START Passage to read
The need for speed
The insurance industry is not known for its speed and agility. Quite the opposite, it is most often characterized as slow, methodical and cautious.
Fortunately, over the last few years, insurance companies have been taking measures to improve and enhance engagement with their customers, agents and distributors. These efforts have been fueled by the Insurtech market disruption and consumer demographic growth toward Gen Xers and millennials who expect flexible, digital engagement with their insurance provider or agent beyond the initial buying experience and billing.
Those organizations most active in this respect have led the way in terms of transformative innovation, but most insurers have opted to spend their time on other things, hoping they can be “fast followers.”
COVID-19 has shifted the need for transformation into high gear. As stringent physical distancing policies have been adopted at state and local levels, insurance businesses have closed offices, shifted employees into work-from-home programs, and are stretching to conduct all of their business through digital and/or virtual channels.
Those organizations hoping to be “fast followers” are going to be faced with having to make more urgent decisions about how to transform their businesses and avoid being left behind.
Just a moment, first things first…
Focusing on a wholly new digital operating model can sometimes distract from core concerns.
The most important first step in improving customer engagement during the crisis is to reach out, not in marketing or overt attempts to gain a competitive edge, but to offer genuine support. Supporting policyholders, listening to their needs and challenges, and maintaining trust is the basis for growth. Don’t wait until you have the perfect medium. Some solutions are better than others (and most suitable for future use), but any will do: email, phone, in-app messaging, text.
Beyond the obvious benefit to policyholders, this open dialogue and collaboration, regardless of the suitability of the method for the long-term, will help educate the organization and inform engagement and experience design around which future digital models will be constructed.
Digitally enabled engagement models
In order to survive and continue to thrive post-crisis, carriers will need to transition their sales and customer engagement processes to an online and contactless sale through digital engagement models at every step of the customer journey.
END Passage to read
START Information provided
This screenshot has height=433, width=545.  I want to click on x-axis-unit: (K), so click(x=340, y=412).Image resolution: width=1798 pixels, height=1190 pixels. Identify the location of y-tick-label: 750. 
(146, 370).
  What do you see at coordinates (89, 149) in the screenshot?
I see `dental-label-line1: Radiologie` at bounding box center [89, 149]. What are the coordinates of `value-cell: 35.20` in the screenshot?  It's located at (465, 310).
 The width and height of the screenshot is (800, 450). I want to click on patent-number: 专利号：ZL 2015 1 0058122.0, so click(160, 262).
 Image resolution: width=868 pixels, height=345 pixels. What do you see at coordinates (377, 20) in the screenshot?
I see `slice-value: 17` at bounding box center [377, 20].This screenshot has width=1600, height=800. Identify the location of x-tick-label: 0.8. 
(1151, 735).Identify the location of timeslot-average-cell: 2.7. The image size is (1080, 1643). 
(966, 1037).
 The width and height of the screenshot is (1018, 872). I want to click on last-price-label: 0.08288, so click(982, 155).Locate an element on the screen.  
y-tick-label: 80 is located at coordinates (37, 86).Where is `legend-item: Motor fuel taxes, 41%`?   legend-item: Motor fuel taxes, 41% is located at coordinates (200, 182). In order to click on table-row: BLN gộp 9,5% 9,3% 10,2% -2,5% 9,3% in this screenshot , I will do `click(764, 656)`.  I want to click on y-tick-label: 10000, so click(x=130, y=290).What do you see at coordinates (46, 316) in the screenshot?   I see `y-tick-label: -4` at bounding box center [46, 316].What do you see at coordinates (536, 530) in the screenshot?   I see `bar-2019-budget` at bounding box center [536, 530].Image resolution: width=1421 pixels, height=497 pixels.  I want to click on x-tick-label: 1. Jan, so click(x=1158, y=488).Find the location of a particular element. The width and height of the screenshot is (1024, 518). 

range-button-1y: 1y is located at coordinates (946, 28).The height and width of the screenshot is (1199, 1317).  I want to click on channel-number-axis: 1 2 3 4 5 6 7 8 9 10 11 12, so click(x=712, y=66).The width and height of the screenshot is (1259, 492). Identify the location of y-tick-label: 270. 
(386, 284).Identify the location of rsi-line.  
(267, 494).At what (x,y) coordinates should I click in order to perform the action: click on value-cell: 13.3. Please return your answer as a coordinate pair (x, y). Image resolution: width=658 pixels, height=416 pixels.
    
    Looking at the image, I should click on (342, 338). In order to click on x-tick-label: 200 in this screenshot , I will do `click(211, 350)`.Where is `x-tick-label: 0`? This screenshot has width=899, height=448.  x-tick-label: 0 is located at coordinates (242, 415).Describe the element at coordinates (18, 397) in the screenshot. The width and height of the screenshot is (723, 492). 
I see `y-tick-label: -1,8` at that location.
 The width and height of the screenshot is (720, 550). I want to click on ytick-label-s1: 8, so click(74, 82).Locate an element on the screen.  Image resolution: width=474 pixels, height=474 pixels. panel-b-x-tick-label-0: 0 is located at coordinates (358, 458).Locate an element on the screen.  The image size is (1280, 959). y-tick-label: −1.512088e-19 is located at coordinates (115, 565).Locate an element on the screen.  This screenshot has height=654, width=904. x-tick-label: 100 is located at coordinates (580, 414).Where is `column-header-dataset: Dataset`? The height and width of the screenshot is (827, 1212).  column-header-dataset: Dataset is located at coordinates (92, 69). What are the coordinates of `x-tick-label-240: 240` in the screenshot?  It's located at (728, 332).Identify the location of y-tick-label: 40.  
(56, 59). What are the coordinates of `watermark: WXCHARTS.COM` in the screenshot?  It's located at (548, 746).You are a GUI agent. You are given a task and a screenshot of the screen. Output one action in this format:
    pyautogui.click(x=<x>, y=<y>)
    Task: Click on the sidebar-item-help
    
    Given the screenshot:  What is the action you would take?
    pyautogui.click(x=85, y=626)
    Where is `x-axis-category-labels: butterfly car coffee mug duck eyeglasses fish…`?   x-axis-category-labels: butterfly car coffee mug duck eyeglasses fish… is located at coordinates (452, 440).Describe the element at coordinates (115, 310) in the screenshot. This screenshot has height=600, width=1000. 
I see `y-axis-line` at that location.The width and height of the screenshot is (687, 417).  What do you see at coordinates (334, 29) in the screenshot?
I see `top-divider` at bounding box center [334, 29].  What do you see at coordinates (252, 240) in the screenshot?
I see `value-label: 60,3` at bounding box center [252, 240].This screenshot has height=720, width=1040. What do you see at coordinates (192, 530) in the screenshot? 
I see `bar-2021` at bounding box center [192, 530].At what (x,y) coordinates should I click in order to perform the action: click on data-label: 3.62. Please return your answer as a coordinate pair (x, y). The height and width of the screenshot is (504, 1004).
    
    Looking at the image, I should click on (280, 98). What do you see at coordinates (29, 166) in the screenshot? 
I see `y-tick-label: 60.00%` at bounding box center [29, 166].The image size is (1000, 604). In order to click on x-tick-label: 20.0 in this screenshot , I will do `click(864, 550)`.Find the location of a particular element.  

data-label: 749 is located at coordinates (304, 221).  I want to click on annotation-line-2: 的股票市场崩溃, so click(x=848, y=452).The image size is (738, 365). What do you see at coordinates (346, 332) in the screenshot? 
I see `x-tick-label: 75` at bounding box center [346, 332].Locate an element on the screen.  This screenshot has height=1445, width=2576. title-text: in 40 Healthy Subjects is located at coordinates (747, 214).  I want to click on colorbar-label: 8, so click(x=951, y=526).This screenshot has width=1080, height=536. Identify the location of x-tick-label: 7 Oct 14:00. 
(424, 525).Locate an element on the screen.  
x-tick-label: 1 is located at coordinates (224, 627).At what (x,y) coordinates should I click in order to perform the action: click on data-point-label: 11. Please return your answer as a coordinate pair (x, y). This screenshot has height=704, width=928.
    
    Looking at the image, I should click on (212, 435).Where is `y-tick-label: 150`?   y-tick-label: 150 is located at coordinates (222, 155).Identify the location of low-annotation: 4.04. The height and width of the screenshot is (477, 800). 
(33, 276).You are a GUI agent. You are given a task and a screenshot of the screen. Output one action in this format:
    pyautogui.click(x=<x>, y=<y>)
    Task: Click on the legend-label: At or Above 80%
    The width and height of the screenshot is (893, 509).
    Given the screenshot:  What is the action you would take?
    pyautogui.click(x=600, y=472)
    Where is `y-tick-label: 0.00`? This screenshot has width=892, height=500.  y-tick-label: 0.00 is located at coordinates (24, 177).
END Information provided
§ Required work:
1. From the insurance article, extract the passage between "Fortunately, over the" and "experience and billing.", inclusive.
2. Which two generations does the insurance article say expect flexible, digital engagement with their insurance provider or agent?

§ Solutions to the problems:
1.
Fortunately, over the last few years, insurance companies have been taking measures to improve and enhance engagement with their customers, agents and distributors. These efforts have been fueled by the Insurtech market disruption and consumer demographic growth toward Gen Xers and millennials who expect flexible, digital engagement with their insurance provider or agent beyond the initial buying experience and billing.

2. Gen Xers and millennials.